— ARTIKEL —
********************
Dienstag, 7. August 2012


"Mit den Toten kann man nicht konkurrieren. Und doch versuche ich es immer wieder."

Cry Baby von Gillian Flynn
Das verrät der Klappentext: Sie wollte nie wieder zurück. Nie wieder nach Hause. Nie wieder an den Schmerz denken. An den Tod ihrer kleinen Schwester. Die kalte Liebe ihrer Mutter.
Doch dann werden in der Kleinstadt WInd Gap zwei Mädchen ermordet. Und Camille soll die Hintergründe des brutalen Verbrechens recherchieren. Der Ort ihrer Kindheit empfängt sie voller Feindseligkeit. Und je näher Camille der Lösung der Mordfälle kommt, desto tiefer wird der Schmerz. Eine Geschichte, die in ihrem Kopf bleiben wird, zusammengerollt und zischend wie eine Schlange in einer Höhle..
********************
— BEREITGESTELLTE DATEN —
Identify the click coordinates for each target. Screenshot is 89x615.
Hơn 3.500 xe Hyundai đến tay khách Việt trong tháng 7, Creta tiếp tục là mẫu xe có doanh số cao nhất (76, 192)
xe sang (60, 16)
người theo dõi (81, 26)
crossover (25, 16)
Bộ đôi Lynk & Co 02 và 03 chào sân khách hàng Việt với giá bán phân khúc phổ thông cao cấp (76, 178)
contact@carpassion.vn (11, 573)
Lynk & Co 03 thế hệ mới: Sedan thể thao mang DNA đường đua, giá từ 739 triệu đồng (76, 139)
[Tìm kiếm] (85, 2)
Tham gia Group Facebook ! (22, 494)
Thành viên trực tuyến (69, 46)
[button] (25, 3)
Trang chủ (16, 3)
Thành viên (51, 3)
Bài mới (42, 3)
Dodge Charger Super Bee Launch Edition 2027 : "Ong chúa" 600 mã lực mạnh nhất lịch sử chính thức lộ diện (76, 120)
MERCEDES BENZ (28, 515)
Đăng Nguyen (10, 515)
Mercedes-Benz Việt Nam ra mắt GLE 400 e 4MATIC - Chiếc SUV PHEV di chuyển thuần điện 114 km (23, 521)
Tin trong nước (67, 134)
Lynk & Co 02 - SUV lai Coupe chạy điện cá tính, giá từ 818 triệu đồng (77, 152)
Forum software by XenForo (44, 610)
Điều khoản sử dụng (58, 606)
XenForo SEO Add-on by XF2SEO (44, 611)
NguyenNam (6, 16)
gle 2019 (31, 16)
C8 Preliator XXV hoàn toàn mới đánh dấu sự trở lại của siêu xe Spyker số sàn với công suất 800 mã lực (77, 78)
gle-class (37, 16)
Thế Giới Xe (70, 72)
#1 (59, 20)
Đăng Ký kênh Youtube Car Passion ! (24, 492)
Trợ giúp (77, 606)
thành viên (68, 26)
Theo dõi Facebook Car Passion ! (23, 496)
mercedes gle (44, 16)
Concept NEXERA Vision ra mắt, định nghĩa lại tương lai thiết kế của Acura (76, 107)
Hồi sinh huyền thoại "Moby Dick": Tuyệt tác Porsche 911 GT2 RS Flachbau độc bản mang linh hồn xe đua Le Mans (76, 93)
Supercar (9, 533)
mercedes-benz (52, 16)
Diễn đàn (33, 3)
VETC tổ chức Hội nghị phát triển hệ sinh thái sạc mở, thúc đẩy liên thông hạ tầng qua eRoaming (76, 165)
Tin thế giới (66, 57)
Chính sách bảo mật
********************
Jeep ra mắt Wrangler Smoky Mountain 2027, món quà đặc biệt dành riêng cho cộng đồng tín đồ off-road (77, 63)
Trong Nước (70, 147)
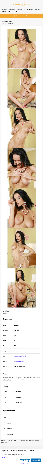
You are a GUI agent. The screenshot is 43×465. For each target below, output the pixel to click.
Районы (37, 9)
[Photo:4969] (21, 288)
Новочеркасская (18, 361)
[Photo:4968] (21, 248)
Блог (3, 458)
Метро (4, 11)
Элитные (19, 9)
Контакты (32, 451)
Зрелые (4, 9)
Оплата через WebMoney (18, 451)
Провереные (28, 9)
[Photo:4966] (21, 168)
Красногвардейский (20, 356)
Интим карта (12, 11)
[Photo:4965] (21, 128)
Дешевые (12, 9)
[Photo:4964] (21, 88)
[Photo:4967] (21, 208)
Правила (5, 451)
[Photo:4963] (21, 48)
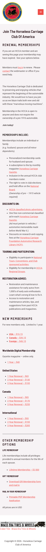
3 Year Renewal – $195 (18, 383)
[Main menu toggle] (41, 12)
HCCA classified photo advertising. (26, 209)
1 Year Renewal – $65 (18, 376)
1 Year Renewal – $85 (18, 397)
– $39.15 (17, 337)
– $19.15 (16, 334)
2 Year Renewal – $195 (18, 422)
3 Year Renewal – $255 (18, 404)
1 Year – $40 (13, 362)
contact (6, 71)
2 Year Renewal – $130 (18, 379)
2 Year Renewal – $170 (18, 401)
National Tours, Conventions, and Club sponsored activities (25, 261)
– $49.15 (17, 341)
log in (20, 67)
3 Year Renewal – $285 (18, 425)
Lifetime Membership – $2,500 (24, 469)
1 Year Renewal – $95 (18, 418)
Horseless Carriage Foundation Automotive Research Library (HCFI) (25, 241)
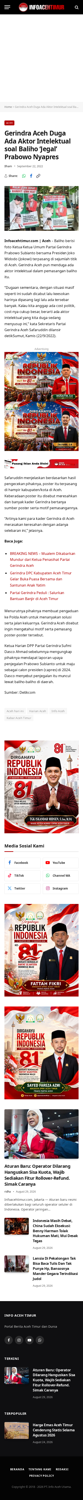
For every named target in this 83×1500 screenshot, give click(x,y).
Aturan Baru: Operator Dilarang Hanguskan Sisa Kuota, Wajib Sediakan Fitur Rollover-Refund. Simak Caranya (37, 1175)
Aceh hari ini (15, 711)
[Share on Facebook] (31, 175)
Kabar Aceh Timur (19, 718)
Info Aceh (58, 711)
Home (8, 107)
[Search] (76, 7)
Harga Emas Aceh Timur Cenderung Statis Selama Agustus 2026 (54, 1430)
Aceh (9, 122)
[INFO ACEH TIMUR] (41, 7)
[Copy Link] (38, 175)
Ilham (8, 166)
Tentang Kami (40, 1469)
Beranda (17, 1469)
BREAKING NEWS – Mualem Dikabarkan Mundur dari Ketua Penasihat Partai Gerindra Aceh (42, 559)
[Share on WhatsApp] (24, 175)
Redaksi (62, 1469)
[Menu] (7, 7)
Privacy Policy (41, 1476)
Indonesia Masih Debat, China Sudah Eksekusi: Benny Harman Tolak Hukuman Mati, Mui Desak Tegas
********************
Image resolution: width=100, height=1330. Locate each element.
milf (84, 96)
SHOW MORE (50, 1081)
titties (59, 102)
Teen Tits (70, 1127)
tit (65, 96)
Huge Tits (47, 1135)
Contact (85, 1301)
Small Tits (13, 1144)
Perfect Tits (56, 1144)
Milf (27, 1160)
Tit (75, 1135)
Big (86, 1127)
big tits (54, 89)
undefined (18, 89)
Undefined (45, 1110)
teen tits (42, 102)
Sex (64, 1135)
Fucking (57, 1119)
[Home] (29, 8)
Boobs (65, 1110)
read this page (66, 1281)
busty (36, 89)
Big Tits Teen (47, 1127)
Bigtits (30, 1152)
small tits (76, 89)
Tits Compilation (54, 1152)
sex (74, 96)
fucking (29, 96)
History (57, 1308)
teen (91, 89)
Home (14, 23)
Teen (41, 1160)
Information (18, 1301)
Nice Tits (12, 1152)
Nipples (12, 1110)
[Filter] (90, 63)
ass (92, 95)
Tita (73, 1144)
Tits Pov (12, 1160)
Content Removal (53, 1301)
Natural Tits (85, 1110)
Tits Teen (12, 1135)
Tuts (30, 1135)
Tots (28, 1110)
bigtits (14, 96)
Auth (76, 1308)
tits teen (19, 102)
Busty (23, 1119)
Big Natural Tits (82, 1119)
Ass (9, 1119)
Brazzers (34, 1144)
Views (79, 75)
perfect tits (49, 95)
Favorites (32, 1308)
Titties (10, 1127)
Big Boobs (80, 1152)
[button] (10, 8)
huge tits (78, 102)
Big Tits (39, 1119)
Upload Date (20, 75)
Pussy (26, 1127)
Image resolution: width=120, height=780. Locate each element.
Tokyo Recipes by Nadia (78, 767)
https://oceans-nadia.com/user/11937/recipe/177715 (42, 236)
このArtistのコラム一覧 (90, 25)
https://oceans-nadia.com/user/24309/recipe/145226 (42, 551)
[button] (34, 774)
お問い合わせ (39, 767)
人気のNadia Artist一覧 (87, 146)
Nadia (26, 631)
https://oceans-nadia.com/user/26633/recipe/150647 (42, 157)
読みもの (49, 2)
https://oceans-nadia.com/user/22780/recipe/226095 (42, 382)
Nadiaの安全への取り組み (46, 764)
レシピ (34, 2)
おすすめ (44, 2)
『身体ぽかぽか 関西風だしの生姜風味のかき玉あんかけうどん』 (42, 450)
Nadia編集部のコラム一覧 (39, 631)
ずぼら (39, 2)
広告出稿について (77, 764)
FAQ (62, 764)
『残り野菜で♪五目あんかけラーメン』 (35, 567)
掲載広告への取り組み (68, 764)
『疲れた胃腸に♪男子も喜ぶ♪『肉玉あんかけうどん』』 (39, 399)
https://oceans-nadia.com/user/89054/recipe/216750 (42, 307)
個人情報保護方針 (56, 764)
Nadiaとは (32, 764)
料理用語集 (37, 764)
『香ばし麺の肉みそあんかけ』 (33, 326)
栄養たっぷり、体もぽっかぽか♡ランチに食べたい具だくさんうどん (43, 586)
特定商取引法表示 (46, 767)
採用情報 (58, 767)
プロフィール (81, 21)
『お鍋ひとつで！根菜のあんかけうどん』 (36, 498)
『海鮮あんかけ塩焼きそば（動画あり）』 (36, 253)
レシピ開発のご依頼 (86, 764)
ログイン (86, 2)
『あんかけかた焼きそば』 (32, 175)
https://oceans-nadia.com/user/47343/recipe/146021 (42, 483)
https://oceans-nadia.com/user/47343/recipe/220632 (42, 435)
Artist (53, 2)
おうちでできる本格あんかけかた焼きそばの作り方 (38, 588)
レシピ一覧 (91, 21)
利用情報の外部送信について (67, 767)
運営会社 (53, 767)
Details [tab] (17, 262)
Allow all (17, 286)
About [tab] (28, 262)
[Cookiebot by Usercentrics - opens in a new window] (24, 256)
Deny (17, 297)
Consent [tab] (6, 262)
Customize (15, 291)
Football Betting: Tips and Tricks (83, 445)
********************
— AUFGABEN —
A – Wiederhole aus dem Artikel wortgetreu den Abschnitt zwischen „Cry Baby von“ und „Liebe ihrer Mutter.“, beide einschließlich.
B – Beantworte anhand des Artikels:
(i) Welches Datum steht über dem Artikel?
(ii) Von wem stammt „Cry Baby“?
(iii) Wie viele Mädchen werden in der Kleinstadt ermordet?

— ERGEBNISSE —
A –
Cry Baby von Gillian Flynn
Das verrät der Klappentext: Sie wollte nie wieder zurück. Nie wieder nach Hause. Nie wieder an den Schmerz denken. An den Tod ihrer kleinen Schwester. Die kalte Liebe ihrer Mutter.

B –
(i) Dienstag, 7. August 2012
(ii) Von Gillian Flynn
(iii) Zwei